Correspondence to Peter J. Kudenchuk, MD, Division of Cardiology, Box 356422, University of Washington, 1959 NE Pacific St, Seattle, WA 98195-6422. E-mail kudenchu{at}u.washington.edu
Received April 26, 2006; revision received September 7, 2006; accepted September 12, 2006.
Background Although biphasic, as compared with monophasic, waveform defibrillation for cardiac arrest is increasing in use and popularity, whether it is truly a more lifesaving waveform is unproven.

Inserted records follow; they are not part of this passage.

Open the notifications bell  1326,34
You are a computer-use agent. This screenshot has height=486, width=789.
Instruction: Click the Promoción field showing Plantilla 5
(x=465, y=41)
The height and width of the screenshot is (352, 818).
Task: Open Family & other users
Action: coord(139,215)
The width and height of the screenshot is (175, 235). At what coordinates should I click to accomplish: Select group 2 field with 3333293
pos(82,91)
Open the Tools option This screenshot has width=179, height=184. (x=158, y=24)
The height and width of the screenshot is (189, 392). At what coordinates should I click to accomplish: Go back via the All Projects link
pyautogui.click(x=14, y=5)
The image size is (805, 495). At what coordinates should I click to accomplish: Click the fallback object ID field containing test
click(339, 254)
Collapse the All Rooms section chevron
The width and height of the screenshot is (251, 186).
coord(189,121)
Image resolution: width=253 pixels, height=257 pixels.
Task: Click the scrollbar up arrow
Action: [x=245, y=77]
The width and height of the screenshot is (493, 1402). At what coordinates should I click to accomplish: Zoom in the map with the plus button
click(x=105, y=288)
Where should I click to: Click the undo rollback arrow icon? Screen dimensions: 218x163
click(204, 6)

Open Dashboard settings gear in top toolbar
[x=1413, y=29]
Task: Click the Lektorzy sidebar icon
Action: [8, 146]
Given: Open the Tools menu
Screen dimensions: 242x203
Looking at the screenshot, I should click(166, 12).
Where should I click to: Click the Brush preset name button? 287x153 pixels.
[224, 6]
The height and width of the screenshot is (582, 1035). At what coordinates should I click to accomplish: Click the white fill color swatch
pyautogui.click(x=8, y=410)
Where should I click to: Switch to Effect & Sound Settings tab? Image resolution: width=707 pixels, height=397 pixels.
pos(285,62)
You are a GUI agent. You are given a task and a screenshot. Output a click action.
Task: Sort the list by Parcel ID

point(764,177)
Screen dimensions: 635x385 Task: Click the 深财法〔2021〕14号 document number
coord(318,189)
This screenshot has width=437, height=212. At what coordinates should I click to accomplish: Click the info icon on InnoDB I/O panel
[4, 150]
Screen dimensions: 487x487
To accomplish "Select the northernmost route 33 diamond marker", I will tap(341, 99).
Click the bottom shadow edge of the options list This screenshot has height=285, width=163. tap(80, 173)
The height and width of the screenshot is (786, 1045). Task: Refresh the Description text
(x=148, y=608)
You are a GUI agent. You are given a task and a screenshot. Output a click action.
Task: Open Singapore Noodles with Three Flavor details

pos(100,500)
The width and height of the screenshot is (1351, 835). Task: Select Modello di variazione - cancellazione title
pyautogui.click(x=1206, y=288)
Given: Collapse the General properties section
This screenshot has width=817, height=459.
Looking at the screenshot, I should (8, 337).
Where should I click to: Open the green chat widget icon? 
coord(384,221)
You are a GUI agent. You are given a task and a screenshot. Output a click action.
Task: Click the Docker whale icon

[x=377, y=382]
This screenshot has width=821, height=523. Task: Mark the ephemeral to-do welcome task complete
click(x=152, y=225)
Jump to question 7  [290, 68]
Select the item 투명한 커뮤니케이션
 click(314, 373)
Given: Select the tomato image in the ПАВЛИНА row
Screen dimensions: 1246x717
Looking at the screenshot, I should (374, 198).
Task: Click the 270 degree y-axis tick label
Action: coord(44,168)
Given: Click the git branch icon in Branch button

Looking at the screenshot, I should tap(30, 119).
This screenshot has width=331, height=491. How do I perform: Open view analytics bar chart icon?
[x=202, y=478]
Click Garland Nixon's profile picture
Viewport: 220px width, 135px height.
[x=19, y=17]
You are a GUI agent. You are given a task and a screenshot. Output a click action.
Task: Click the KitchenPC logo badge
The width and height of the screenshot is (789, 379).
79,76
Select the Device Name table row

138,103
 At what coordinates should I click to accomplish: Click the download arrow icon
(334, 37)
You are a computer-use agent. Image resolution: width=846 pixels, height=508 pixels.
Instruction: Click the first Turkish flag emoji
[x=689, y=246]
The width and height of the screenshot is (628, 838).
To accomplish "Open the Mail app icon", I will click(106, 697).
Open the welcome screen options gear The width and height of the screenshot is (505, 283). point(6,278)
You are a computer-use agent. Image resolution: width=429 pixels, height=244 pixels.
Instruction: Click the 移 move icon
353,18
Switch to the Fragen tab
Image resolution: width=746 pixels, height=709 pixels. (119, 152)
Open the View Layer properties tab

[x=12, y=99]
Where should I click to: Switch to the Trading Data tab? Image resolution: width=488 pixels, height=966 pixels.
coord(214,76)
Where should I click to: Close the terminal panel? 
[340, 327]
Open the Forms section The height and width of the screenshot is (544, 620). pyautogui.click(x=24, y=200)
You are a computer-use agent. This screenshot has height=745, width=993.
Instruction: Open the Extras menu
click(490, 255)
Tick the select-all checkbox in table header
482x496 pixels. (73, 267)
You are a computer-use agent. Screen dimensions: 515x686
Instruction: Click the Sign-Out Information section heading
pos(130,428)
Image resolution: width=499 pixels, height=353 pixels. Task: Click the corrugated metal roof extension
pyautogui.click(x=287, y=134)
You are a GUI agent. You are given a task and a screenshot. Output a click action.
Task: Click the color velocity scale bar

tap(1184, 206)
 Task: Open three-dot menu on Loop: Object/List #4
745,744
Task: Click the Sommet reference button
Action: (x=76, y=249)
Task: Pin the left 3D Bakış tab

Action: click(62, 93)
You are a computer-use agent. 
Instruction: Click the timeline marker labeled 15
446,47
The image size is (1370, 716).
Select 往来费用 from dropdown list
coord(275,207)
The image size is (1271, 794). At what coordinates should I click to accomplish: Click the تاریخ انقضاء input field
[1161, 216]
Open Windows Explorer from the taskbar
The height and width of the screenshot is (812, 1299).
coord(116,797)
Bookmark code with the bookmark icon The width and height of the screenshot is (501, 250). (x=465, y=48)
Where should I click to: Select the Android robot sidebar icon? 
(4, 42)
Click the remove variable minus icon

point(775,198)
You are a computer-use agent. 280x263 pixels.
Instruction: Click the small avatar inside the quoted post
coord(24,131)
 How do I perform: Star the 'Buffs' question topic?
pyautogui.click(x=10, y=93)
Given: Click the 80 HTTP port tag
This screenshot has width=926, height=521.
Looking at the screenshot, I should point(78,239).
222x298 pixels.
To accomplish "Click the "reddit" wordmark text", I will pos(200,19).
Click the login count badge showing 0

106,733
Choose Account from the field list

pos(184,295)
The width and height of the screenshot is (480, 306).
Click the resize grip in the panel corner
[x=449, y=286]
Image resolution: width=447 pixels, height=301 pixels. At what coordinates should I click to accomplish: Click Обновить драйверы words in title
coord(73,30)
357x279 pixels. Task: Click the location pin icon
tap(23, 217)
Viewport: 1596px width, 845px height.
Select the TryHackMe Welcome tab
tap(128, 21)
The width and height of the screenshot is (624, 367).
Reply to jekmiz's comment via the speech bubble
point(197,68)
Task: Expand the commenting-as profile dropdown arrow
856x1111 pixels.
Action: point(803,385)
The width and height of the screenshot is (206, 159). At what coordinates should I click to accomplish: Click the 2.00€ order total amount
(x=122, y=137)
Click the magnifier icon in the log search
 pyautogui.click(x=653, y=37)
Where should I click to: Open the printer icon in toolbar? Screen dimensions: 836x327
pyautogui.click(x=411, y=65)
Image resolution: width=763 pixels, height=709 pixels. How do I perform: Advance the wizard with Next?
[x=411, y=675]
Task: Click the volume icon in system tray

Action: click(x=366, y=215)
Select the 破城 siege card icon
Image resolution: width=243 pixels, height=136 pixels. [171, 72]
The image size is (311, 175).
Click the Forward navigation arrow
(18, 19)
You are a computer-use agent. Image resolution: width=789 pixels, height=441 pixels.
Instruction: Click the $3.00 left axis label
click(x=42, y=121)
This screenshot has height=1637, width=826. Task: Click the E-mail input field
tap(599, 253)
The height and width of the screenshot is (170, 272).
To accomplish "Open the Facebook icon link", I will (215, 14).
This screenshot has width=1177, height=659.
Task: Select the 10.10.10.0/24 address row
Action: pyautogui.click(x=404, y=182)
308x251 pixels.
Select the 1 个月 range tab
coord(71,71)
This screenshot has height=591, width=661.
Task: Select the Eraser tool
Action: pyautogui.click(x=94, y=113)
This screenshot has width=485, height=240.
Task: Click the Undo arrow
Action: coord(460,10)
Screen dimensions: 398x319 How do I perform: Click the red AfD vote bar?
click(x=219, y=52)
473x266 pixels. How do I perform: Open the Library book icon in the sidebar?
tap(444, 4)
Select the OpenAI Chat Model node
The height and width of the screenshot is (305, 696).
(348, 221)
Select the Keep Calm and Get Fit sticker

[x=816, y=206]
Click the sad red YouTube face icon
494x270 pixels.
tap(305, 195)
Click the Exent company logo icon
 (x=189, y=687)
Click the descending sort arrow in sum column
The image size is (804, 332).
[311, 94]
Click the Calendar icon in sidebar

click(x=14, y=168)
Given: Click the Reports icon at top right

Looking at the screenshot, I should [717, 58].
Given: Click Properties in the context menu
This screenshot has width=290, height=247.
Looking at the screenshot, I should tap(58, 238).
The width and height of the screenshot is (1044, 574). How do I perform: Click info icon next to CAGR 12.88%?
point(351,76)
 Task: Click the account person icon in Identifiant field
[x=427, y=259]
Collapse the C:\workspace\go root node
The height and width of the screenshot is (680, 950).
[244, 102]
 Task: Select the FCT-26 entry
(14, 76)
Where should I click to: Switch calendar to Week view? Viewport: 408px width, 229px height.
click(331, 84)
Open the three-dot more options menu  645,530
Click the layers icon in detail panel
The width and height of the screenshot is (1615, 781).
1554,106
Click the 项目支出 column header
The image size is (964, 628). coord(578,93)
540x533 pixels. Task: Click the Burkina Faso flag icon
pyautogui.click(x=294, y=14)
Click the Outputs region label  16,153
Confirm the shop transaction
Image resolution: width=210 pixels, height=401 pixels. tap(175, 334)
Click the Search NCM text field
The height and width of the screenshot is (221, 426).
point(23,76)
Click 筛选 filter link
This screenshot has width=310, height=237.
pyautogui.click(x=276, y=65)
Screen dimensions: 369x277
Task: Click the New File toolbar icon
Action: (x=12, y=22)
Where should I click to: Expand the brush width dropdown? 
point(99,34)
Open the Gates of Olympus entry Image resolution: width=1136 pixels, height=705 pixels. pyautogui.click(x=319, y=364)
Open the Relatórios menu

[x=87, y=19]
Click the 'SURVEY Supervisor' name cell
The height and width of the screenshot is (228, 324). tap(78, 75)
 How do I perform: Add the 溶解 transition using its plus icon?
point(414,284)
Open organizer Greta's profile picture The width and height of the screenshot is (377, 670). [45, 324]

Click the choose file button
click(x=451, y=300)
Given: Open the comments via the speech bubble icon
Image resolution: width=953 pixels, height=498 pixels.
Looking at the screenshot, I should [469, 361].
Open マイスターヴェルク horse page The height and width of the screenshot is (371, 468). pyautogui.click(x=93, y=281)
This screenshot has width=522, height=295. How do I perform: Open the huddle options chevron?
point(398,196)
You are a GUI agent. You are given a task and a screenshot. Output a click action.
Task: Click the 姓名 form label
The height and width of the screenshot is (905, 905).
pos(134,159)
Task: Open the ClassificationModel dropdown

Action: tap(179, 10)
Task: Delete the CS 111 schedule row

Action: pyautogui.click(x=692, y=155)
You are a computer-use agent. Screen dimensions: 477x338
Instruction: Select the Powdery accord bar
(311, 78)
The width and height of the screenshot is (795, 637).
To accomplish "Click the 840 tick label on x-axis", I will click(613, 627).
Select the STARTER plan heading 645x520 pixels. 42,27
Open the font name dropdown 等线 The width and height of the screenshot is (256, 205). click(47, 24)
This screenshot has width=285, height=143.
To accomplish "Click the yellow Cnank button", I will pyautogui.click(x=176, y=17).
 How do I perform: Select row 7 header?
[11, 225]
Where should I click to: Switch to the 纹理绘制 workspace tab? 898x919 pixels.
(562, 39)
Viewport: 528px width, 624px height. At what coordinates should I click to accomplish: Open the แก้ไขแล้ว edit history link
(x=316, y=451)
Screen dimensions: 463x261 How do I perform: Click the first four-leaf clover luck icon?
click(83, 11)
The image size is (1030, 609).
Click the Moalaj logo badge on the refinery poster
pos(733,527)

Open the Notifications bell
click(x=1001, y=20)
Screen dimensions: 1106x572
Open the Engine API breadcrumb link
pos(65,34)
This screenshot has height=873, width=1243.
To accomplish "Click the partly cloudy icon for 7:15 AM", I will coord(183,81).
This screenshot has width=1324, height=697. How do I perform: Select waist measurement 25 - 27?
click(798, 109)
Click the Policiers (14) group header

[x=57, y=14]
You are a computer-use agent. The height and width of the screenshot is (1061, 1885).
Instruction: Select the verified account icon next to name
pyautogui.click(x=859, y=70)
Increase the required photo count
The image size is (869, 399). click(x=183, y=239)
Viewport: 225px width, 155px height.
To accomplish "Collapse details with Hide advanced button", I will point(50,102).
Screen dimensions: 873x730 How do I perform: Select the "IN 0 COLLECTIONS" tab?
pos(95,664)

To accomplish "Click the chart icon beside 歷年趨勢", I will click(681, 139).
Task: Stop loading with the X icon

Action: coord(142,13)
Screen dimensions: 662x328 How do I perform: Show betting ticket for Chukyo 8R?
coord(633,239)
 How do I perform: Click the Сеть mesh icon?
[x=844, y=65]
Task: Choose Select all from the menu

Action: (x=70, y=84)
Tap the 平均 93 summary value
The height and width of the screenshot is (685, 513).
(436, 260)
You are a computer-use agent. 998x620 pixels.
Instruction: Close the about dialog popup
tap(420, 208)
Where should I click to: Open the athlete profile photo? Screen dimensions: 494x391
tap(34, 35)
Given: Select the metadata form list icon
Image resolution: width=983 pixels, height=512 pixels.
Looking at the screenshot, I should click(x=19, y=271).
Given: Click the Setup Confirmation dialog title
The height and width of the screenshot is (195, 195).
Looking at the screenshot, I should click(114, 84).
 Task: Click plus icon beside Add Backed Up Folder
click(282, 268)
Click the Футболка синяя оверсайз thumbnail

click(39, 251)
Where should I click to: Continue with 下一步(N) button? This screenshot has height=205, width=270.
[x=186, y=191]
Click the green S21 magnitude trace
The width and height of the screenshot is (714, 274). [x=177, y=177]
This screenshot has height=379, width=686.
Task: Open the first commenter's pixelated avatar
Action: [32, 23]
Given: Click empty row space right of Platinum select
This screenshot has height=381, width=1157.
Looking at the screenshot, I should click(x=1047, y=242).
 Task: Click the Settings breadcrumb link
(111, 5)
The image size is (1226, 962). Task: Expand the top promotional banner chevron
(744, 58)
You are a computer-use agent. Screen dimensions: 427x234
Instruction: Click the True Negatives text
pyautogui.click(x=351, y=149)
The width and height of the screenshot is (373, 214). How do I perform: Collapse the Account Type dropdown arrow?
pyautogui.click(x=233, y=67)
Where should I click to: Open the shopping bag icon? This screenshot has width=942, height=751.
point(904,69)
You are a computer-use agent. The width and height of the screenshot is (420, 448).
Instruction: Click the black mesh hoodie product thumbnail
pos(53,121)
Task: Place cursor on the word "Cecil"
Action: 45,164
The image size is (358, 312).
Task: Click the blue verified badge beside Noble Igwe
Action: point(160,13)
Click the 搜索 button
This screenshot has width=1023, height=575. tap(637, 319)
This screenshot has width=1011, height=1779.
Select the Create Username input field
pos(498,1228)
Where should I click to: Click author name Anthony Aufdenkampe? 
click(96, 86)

Methods and Results Consecutive adults with nontraumatic out-of-hospital ventricular fibrillation cardiac arrest were randomly allocated to defibrillation according to the waveform from automated external defibrillators administered by prehospital medical providers. The primary event of interest was admission alive to the hospital. Secondary events included return of rhythm and circulation, survival, and neurological outcome. Providers were blinded to automated defibrillator waveform. Of 168 randomized patients, 80 (48%) and 68 (40%) consistently received only monophasic or biphasic waveform shocks, respectively, throughout resuscitation. The prevalence of ventricular fibrillation, asystole, or organized rhythms at 5, 10, or 20 seconds after each shock did not differ significantly between treatment groups. The proportion of patients admitted alive to the hospital was relatively high: 73% in monophasic and 76% in biphasic treatment groups (P=0.58). Several favorable trends were consistently associated with receipt of biphasic waveform shock, none of which reached statistical significance. Notably, 27 of 80 monophasic shock recipients (34%), compared with 28 of 68 biphasic shock recipients (41%), survived (P=0.35). Neurological outcome was similar in both treatment groups (P=0.4). Earlier administration of shock did not significantly alter the performance of one waveform relative to the other, nor did shock waveform predict any clinical outcome after multivariate adjustment.
Conclusions No statistically significant differences in outcome could be ascribed to use of one waveform over another when out-of-hospital ventricular fibrillation was treated.